Hydrogen-bonding-facilitated dimethylammonium extraction for stable and efficient CsPbI₃ solar cells with environmentally benign processing

Inorganic cesium lead triiodide perovskite has shown great potential in photovoltaic applications. Currently, the preparation of high-quality β- or γ-phase CsPbI₃ films largely relies on the DMAPbI₃ (dimethylammonium [DMA]) or “HPbI₃”-assisted crystallization method, which unfortunately causes DMAPbI₃ residue and deteriorates photovoltaic performance and stability. Herein, a universal hydrogen-bonding-facilitated DMA extraction method is developed to fabricate high-quality γ-CsPbI₃ films.
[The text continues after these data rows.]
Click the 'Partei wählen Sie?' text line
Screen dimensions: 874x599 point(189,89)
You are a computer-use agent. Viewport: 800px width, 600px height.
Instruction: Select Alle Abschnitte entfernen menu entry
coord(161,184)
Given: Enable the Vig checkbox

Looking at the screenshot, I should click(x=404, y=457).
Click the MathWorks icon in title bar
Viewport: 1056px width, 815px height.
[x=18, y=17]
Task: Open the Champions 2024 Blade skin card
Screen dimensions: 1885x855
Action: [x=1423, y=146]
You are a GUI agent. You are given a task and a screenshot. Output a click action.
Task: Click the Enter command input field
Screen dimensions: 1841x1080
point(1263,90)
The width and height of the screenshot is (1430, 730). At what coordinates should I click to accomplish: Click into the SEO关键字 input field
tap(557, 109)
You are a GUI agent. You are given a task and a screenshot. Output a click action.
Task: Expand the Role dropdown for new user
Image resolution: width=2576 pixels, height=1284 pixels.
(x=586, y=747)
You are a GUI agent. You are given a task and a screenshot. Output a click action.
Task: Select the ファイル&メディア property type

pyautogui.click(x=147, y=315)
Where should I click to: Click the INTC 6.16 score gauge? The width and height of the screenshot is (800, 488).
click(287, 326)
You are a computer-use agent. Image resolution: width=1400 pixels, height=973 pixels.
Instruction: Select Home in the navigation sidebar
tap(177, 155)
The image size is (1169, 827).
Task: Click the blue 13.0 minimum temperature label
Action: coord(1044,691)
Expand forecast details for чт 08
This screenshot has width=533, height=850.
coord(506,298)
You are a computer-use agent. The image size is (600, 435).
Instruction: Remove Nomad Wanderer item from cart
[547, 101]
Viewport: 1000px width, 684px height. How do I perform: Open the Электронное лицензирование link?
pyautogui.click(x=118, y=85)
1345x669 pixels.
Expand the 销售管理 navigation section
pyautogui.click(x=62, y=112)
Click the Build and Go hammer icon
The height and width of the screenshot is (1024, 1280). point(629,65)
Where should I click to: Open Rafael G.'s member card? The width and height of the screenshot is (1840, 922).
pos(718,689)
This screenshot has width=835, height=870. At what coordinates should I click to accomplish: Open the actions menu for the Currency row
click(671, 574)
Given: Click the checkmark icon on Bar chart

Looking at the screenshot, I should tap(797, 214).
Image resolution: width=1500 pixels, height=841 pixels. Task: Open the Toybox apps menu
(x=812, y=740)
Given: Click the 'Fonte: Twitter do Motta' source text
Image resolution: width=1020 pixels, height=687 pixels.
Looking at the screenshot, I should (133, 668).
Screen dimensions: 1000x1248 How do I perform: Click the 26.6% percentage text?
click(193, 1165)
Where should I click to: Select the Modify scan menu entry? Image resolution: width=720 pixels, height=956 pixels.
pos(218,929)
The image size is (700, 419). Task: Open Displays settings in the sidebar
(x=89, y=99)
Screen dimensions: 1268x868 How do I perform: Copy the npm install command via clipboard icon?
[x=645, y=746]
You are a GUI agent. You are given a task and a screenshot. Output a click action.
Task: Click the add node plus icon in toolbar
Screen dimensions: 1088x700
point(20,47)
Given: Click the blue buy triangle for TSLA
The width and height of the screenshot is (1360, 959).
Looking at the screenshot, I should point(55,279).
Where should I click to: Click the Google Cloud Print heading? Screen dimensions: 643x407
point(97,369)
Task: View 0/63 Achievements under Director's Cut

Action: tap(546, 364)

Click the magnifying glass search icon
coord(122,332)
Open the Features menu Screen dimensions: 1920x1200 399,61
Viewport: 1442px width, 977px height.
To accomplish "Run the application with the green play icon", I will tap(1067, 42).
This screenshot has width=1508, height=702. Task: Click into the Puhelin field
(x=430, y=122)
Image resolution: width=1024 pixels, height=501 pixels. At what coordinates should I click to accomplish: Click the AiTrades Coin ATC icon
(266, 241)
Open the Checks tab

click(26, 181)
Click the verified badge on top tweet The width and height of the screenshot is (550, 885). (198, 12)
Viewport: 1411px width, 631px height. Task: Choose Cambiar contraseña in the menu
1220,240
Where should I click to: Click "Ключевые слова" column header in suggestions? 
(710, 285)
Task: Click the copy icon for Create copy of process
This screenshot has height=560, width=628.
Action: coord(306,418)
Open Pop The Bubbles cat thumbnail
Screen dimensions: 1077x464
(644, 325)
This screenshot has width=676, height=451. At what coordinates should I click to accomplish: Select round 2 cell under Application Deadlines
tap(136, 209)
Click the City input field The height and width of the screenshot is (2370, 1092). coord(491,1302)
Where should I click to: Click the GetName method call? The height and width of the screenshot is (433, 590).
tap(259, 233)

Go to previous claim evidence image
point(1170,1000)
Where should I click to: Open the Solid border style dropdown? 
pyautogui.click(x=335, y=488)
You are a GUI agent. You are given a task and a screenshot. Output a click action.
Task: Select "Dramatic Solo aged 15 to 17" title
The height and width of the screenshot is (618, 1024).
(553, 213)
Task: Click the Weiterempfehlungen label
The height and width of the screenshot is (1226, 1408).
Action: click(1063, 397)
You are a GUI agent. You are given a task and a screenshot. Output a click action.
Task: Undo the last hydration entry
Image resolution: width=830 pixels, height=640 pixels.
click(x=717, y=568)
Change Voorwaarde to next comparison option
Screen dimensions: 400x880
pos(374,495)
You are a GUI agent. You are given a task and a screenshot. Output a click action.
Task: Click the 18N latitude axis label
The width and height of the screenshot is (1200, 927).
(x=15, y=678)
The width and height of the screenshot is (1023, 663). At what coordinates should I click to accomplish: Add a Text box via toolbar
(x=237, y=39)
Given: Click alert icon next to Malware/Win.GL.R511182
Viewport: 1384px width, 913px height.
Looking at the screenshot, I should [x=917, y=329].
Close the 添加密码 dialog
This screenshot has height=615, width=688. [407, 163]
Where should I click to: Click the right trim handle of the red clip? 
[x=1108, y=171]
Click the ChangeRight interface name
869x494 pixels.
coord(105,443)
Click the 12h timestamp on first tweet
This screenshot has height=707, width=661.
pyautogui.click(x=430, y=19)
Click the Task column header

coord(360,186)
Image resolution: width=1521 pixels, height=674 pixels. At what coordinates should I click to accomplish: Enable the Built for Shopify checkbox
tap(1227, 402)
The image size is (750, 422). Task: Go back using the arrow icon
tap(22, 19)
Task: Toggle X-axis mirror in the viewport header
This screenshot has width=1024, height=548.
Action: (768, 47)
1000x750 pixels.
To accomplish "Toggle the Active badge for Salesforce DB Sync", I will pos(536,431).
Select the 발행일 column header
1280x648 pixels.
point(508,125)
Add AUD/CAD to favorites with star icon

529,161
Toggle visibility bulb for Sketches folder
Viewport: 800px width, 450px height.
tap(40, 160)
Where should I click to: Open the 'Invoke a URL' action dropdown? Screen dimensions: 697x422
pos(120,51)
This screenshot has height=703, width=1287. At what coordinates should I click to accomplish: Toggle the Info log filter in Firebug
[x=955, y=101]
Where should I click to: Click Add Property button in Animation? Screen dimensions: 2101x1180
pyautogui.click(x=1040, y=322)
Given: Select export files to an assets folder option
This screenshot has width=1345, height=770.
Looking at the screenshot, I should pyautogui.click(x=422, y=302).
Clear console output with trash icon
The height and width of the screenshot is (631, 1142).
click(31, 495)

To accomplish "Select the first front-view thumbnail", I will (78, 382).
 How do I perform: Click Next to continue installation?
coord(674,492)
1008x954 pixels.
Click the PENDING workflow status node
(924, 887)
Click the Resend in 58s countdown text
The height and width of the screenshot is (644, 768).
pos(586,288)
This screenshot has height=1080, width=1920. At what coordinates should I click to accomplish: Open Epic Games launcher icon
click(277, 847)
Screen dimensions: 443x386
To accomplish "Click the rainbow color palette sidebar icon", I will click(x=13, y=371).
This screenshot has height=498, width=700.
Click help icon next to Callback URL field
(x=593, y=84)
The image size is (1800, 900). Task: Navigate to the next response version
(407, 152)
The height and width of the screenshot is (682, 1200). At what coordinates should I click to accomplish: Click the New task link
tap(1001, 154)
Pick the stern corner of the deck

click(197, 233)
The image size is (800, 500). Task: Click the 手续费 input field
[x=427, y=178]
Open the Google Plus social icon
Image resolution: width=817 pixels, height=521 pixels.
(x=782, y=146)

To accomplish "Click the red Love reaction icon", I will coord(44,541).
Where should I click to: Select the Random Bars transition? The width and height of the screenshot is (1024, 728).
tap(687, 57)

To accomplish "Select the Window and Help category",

Theoretical and experimental evidence manifests that the hydrogen bonds formed between polyacrylic acid (PAA) and DMAPbI₃ decrease the DMA escape energy barrier, and this not only brings ahead the decomposition process of DMAPbI₃ but also accelerates the crystallization kinetics of CsPbI₃, resulting in pinhole-free CsPbI₃ films without any trace of DMAPbI₃ residue and an extended fabrication humidity (up to 80% relative humidity [RH]) and temperature window. Thanks to the environmentally benign crystallization, the CsPbI₃ solar cells with dopant-free poly(3-hexylthiophene) (P3HT) yield a high efficiency of 20.25% and superior moisture and operational stability.